同社は1960年にステンレス流し台の製造販売を開始し、1975年に日本で初めてステンレスキャビネットキッチンを開発している。2011年に主力機種の「クリンレディ(現・STEDIA〈ステディア〉)」をモデルチェンジした際、ステンレスキャビネットを標準装備した。

ステンレスはリサイクル性が高く、日本ではリサイクル率が80%を超えている。同リサイクルプロジェクトを統括する連(むらじ)健悟常務執行役員・営業本部長は、「当社は以前から環境に配慮した製品を開発してきました」と語る。

一般に、ステンレスキャビネットは木製キャビネットより割高だが、「クリンレディ(現・STEDIA)」では構造を工夫しコスト低減に努めた。
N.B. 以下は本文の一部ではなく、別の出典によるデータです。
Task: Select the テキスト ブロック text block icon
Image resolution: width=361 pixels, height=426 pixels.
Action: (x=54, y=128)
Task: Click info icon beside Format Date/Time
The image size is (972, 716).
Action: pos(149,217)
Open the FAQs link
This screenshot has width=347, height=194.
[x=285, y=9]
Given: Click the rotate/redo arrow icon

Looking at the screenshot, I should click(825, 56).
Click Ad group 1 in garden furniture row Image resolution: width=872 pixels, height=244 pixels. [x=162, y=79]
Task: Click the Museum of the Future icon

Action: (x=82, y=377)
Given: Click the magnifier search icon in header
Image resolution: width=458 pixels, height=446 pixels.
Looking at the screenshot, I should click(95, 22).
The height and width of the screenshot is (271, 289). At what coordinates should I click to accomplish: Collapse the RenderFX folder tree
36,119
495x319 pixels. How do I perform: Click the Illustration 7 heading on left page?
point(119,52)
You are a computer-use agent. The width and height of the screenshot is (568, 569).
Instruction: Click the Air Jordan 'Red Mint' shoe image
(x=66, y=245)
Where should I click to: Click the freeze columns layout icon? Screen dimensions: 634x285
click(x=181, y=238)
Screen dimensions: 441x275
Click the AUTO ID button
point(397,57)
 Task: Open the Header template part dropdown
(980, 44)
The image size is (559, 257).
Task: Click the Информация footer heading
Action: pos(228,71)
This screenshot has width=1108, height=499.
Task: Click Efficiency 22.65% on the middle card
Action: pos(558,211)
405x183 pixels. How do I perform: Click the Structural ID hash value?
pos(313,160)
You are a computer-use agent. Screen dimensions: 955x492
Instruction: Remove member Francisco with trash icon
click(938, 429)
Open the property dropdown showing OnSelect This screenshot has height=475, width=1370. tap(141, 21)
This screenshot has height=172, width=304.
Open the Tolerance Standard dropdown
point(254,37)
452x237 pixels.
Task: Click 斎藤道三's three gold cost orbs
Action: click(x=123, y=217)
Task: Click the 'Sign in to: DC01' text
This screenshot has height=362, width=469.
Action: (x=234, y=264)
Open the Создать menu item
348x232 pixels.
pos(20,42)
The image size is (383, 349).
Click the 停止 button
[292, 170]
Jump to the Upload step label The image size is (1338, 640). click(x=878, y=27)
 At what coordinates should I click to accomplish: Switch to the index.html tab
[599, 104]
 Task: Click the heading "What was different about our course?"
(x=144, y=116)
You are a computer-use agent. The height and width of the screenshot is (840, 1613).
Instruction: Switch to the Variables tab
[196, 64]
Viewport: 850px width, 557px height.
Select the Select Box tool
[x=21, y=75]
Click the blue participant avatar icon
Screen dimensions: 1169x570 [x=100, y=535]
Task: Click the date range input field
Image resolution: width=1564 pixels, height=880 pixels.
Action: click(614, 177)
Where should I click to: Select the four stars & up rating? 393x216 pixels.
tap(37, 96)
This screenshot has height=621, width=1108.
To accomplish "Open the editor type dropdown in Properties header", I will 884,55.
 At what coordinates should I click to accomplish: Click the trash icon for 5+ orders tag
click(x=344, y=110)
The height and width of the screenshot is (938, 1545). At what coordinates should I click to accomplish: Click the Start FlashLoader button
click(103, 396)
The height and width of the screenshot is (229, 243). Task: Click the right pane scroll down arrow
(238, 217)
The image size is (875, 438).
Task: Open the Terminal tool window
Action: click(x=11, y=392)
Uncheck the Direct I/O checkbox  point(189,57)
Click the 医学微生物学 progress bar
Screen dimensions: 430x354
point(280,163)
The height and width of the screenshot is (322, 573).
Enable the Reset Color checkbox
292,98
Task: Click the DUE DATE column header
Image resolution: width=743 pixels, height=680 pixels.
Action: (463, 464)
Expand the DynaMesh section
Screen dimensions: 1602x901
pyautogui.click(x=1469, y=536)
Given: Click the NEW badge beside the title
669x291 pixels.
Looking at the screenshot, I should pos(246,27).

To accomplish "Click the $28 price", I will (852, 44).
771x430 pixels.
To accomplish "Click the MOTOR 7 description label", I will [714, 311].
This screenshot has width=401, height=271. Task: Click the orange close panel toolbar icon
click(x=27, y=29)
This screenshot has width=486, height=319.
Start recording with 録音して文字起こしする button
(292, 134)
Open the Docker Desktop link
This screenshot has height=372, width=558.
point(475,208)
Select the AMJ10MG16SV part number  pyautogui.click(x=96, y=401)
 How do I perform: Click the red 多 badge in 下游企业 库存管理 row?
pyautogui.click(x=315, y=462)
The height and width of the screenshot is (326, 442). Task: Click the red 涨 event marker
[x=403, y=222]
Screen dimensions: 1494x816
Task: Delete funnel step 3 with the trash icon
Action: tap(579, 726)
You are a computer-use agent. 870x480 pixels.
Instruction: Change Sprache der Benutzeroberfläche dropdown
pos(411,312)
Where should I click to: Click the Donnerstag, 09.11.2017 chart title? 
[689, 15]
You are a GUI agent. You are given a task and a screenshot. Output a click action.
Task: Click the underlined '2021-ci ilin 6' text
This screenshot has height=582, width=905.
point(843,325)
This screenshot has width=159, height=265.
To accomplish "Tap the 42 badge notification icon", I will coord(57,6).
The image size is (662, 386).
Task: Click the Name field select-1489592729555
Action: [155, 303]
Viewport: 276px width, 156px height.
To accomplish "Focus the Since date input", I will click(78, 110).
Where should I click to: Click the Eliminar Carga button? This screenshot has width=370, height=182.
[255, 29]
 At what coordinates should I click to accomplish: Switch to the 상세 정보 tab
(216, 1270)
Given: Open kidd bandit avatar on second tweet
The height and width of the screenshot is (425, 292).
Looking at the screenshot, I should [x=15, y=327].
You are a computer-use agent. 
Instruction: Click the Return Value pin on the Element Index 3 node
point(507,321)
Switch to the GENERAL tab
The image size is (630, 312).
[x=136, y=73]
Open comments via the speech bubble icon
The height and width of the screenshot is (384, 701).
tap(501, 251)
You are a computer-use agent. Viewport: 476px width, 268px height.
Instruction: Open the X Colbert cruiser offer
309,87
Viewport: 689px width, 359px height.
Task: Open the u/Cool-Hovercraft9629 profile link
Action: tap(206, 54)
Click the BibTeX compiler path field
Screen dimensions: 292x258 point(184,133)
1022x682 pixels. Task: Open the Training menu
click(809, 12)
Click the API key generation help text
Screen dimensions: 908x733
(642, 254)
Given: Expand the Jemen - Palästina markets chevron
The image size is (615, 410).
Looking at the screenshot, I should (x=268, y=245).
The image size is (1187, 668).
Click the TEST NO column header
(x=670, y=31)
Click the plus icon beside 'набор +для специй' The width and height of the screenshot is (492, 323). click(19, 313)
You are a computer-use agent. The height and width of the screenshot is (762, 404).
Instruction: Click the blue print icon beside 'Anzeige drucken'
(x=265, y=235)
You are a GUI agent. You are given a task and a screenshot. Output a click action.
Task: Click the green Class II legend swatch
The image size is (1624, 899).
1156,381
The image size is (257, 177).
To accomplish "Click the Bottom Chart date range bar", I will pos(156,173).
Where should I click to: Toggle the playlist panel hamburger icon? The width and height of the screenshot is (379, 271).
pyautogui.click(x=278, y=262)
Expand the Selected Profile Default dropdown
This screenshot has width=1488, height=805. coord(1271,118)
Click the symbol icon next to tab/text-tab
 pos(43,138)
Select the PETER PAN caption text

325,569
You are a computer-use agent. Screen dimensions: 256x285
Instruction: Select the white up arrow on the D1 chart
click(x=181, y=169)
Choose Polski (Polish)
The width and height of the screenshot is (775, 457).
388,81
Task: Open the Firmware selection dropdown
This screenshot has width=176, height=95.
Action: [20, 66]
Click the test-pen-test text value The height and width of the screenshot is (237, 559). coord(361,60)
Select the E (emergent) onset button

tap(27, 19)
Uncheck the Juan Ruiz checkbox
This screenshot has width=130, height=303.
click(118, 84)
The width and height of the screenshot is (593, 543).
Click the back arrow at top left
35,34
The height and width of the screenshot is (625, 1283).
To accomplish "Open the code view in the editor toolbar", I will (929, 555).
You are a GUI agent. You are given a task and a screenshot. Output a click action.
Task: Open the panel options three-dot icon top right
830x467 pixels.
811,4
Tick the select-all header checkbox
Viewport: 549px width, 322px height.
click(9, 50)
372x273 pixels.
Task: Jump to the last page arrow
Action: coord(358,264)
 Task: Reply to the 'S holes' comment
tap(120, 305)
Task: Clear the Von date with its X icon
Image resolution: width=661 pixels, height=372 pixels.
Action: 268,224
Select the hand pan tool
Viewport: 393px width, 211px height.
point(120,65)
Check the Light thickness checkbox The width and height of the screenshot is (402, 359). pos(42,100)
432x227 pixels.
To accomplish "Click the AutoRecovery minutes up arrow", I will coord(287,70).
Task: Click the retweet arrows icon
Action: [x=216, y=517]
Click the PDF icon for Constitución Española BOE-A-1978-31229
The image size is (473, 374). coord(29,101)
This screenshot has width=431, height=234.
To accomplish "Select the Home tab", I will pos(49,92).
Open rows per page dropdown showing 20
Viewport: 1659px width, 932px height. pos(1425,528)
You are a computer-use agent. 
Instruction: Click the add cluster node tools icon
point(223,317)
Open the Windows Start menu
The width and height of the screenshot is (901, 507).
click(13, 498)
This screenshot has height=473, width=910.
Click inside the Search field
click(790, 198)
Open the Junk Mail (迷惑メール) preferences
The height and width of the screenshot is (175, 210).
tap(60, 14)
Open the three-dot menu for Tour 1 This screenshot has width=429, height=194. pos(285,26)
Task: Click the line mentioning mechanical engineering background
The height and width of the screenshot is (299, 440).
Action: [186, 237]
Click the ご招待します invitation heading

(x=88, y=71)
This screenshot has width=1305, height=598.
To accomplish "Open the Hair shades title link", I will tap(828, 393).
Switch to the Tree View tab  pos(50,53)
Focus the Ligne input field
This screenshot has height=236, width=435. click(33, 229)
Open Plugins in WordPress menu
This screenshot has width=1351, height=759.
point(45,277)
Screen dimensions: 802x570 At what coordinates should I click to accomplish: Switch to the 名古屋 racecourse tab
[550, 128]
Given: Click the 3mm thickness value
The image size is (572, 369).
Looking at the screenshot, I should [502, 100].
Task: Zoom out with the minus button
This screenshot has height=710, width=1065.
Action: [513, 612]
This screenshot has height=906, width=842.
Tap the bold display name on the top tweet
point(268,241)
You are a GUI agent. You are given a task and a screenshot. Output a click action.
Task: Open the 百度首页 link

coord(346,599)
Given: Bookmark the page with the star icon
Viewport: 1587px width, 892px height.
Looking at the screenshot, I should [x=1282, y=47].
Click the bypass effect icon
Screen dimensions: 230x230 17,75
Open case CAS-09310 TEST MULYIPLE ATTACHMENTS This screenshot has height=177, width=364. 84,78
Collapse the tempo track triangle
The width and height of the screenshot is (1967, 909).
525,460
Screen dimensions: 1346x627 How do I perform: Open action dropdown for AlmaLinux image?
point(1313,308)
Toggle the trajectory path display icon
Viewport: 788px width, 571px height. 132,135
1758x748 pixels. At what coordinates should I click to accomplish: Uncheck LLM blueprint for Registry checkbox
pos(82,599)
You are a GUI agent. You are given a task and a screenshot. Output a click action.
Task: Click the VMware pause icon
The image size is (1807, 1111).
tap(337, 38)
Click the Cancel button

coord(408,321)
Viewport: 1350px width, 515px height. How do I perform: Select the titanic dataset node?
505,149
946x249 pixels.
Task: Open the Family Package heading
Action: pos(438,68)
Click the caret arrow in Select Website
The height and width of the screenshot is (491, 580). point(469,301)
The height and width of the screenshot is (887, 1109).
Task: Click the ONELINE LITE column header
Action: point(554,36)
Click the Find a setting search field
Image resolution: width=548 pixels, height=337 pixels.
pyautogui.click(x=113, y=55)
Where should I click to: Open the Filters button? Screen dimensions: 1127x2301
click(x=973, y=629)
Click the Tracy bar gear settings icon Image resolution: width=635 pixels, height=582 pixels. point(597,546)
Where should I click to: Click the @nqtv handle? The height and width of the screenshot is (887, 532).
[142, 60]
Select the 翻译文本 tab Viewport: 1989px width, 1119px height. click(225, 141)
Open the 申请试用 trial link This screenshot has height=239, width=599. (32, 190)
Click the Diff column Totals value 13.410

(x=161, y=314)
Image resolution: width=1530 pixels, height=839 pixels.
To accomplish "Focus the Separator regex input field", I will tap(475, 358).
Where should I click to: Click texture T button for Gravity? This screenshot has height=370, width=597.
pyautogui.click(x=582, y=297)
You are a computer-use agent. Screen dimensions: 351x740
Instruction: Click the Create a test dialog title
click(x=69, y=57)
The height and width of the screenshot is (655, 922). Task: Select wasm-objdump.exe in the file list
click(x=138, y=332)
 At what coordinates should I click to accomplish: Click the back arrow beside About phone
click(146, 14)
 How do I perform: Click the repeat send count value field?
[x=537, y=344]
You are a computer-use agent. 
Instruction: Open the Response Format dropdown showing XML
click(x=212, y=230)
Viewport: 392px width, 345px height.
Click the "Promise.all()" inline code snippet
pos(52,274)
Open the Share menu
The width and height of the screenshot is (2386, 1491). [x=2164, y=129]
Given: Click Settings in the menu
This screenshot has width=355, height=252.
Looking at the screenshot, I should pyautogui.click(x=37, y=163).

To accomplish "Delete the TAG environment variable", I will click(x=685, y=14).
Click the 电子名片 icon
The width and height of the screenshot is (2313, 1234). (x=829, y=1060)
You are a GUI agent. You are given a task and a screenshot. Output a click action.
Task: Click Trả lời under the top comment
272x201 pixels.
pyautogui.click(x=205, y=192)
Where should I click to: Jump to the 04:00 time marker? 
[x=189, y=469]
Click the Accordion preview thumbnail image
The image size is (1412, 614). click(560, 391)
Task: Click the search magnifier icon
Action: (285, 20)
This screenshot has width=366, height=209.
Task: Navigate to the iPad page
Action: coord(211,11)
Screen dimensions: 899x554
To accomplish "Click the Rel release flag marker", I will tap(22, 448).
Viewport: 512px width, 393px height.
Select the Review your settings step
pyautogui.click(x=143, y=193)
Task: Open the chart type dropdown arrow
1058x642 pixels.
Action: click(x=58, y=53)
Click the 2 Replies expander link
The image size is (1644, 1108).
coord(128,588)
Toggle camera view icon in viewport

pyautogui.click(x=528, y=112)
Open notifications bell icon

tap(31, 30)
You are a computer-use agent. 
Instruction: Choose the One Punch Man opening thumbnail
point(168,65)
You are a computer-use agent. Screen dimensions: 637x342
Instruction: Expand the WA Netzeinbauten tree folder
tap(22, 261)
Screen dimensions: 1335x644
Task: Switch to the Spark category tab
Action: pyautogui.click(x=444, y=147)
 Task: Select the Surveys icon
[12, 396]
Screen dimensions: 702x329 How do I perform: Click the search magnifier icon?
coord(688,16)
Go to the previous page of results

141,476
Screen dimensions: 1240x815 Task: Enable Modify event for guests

キャビネットを簡易分解構造にすることで、リサイクル性をさらに高める配慮が、設計段階から施されていた。使用しているステンレス材はレアメタルであるクロムとニッケルの含有量をほぼ半減させることにも成功し、環境負荷の低減を進めている。

今回の「キッチンキャビ リサイクルプログラム」は、全国約4000社の工務店やリフォーム店などの元請業者および流通販売店による会員制組織の「水まわり工房」と連携し、ステンレスキャビネットキッチンのリサイクル体制を構築するものだ。

同社製ステンレスキャビネットキッチンのユーザーが、「水まわり工房」加盟店から新たにステンレスキャビネットシステムキッチン(最上位機種のCENTRO〈セントロ〉またはSTEDIA)を購入する場合が主な対象となる。古いステンキャビネットキッチンを「水まわり工房」加盟店が解体し、回収したステンレス部材の処理をリサイクル事業者に依頼する。

同プログラムを利用し製品を購入するユーザーは特典が受けられる。ステンレスツールの贈呈または、国土緑化推進機構が運営している「緑の募金」への寄付を選択できる。同プログラムは今年4月にスタートする予定だ。

キッチンキャビ リサイクルプログラム

未来を担う子どもたちが描く「未来のキッチン」

3つ目の取り組みは、小学1~6年生の子どもたちが「あったらいいな」と考えるキッチンのイメージを思い思いに描く「未来キッチン イラストコンテスト」。今年6月1日~10月15日に作品を募集し、12月に審査結果の発表が行われる。最優秀賞に輝いた作品は、クリナップと武蔵野美術大学の学生たちがコラボし、具体的な形にして受賞者にプレゼント。入賞者への賞品のほか、応募者全員に参加賞を用意するという。

未来キッチン イラストコンテスト https://cleanup.jp/miraikitchen/contest/

子どもたちの自由な発想によるアイデアは、クリナップが取り組む新たなキッチン事業に活かされる。その意味で同プロジェクトは、子どもたちとの共創により、2030年より先の「未来のキッチン」を模索する試みといってよいだろう。

また同発表会では、森泉さんを「未来キッチンプロジェクト」の応援リーダーに迎える就任式も行われた。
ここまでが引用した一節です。